The Age of Homespun: Objects and Stories in the Creation of an American Myth by Laurel Thatcher Ulrich
This book is an excellent history that challenges our ideals of “the age of homespun”–that idyllic fantasy of home-production that could more accurately be described as an invention of the 19th century (and the age of industrialization). Ulrich, a professor of History, argues that the nostalgia for this imaginary ideal lead to the proliferation of spinning wheels in houses (often as decorations) and the influence of homespun ideas on the Arts and Crafts Movement as well as other aesthetic shifts. This book is certainly not for everyone, though it is relatively accessible as a history. Ulrich anchors each chapter with an object and I found myself draw to the chapter on spinning wheels. It’s a fun read and I think it’s a good reminder that in the age of knitting and spinning fever, we might be linking ourselves to a movement that was a tad more complicated than we might like to believe.
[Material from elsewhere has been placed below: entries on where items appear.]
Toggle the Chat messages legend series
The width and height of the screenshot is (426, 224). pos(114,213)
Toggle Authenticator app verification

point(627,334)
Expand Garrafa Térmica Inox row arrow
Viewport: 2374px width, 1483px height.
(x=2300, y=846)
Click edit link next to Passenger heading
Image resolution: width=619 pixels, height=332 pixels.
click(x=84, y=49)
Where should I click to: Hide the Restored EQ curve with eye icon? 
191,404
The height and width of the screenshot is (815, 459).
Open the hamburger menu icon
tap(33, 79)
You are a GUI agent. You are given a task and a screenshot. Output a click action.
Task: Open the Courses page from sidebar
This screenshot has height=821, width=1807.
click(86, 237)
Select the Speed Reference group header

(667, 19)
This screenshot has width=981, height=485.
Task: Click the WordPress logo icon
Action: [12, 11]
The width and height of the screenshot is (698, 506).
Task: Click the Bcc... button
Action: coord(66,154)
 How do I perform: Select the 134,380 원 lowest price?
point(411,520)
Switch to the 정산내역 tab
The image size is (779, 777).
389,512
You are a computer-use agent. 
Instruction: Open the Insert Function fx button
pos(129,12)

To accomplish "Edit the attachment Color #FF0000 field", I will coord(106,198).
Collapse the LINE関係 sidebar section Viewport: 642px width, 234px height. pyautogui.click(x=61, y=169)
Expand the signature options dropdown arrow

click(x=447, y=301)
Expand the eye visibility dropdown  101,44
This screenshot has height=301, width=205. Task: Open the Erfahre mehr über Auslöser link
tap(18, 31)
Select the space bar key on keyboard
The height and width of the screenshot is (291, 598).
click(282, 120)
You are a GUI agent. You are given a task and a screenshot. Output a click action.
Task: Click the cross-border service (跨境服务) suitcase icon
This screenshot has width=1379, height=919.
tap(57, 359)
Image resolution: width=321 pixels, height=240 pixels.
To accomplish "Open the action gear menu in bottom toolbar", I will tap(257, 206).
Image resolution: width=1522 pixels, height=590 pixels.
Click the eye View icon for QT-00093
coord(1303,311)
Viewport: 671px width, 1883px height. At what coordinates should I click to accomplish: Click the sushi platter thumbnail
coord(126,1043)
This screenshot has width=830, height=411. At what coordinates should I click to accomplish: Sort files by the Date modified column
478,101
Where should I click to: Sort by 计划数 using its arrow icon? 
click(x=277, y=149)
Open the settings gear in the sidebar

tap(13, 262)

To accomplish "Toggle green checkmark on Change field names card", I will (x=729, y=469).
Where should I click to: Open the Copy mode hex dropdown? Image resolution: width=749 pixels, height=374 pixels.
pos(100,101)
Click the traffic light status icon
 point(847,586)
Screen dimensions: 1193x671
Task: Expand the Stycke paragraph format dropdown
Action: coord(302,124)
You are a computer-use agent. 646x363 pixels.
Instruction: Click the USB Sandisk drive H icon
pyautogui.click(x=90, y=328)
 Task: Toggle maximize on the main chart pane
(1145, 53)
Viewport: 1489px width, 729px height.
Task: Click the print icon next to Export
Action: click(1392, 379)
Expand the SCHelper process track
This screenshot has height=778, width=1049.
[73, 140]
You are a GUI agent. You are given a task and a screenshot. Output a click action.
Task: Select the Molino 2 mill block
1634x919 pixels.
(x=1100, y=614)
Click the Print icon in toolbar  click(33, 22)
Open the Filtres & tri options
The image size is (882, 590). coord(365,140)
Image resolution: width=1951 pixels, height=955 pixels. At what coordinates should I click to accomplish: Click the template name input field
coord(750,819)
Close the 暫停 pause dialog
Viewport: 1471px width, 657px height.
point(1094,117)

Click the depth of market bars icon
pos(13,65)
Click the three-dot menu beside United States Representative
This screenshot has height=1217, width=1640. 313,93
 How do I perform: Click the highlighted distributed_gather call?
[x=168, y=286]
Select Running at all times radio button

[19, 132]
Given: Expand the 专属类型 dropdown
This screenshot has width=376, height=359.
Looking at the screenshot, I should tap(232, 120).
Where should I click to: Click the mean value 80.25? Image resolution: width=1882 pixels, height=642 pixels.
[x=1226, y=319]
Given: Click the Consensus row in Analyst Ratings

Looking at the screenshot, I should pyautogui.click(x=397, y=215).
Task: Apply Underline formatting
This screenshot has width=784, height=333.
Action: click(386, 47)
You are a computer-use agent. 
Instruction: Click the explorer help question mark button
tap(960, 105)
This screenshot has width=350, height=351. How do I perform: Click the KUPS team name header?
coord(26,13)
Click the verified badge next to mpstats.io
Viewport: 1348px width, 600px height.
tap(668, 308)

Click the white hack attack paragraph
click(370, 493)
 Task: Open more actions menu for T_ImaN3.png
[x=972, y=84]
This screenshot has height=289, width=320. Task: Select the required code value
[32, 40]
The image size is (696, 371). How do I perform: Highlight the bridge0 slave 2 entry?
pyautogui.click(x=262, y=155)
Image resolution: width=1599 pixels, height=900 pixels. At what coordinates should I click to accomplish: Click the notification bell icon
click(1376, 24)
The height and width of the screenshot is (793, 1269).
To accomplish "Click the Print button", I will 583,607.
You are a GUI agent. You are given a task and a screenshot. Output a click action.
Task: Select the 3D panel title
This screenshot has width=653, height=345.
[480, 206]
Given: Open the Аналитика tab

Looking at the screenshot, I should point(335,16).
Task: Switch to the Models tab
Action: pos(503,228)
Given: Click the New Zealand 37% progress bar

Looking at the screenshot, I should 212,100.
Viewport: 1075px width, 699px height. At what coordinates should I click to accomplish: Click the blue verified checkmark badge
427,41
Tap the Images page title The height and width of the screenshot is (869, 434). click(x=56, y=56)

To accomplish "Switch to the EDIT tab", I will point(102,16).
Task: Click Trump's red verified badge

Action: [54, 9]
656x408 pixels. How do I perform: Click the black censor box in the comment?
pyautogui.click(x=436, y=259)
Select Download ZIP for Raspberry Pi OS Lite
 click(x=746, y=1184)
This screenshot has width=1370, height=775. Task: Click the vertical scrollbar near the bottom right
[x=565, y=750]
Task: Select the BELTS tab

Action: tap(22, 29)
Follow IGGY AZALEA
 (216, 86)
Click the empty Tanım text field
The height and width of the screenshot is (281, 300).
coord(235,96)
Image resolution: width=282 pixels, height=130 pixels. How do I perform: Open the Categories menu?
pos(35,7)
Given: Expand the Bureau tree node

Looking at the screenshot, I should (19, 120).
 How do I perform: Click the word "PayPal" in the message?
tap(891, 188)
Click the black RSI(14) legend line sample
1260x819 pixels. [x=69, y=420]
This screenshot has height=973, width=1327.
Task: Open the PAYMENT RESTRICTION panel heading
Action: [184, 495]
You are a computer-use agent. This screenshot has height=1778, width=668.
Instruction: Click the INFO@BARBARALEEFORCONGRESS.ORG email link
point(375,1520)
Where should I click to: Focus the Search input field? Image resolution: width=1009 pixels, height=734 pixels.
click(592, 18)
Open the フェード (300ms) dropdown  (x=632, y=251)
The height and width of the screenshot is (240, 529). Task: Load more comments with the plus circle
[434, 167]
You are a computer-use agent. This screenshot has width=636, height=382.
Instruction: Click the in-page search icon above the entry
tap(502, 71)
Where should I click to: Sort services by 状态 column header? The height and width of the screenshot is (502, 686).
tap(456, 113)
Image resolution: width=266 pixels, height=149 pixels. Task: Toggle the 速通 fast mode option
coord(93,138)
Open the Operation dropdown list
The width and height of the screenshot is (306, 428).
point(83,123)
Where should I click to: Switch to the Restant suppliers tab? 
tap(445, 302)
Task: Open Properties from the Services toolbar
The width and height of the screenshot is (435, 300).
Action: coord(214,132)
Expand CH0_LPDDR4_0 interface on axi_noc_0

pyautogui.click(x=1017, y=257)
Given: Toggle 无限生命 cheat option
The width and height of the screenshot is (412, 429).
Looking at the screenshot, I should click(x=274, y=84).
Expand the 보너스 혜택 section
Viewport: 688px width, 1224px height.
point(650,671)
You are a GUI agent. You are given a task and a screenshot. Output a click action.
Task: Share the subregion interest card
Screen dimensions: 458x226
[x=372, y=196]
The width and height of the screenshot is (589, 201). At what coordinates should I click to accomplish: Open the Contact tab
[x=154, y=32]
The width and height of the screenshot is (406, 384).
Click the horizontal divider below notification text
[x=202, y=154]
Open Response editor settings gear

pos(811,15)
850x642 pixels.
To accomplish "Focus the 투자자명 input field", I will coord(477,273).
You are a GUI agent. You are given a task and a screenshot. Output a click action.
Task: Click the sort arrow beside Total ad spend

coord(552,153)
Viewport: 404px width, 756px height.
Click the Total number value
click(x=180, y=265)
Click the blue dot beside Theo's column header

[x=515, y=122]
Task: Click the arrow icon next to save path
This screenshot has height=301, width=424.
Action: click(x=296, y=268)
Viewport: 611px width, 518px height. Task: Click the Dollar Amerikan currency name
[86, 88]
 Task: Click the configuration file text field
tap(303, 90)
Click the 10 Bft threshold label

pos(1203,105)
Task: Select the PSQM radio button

Increase, Decrease: 99 Step-by-Step Methods by Judith Durant
I just picked up this book from my local library–I’m a sucker for these spiral-bound collections of stitches and techniques. Sometimes I end up buying them and sometimes I like to just know they exist at my library where I can check them out as needed. I think this one might find it’s way into my personal collection (along with Knit Fix, The Knowledgeable Knitter, and The Principles of Knitting). This book contains tons of terrifically helpful images of the how-tos and results of various increases and decreases. I am usually better with moving images (YouTube videos and the like), but Durant’s images are actually easy to follow and the pictures of the various swatches help everything make sense. It’s almost as having a big peg board covered in swatches. I would think that this book would be a designer’s best friend.
Short Row Knits: A Master Workshop
by Carol Feller
This book was on my wish list for a long time! Ever since I took Carol’s Craftsy classes on Cables, Sweater Surgery, Short Rows, and her *free* Short Rows 101, I have been reading her books–I particularly love Contemporary Irish Knits; her pattern books are also excellent and fun. This new book–due out Sept 15th–promises to be a great addition to her collection and is a companion to her full-length Craftsy class on short rows. I’ll have to post an update once this beauty comes in the mail. I knew I wouldn’t be able to wait for my library to order a copy, so I snagged one on pre-order. Yay!
So, what are you reading? Any favorite new–or old–books on knitting, spinning, crafting?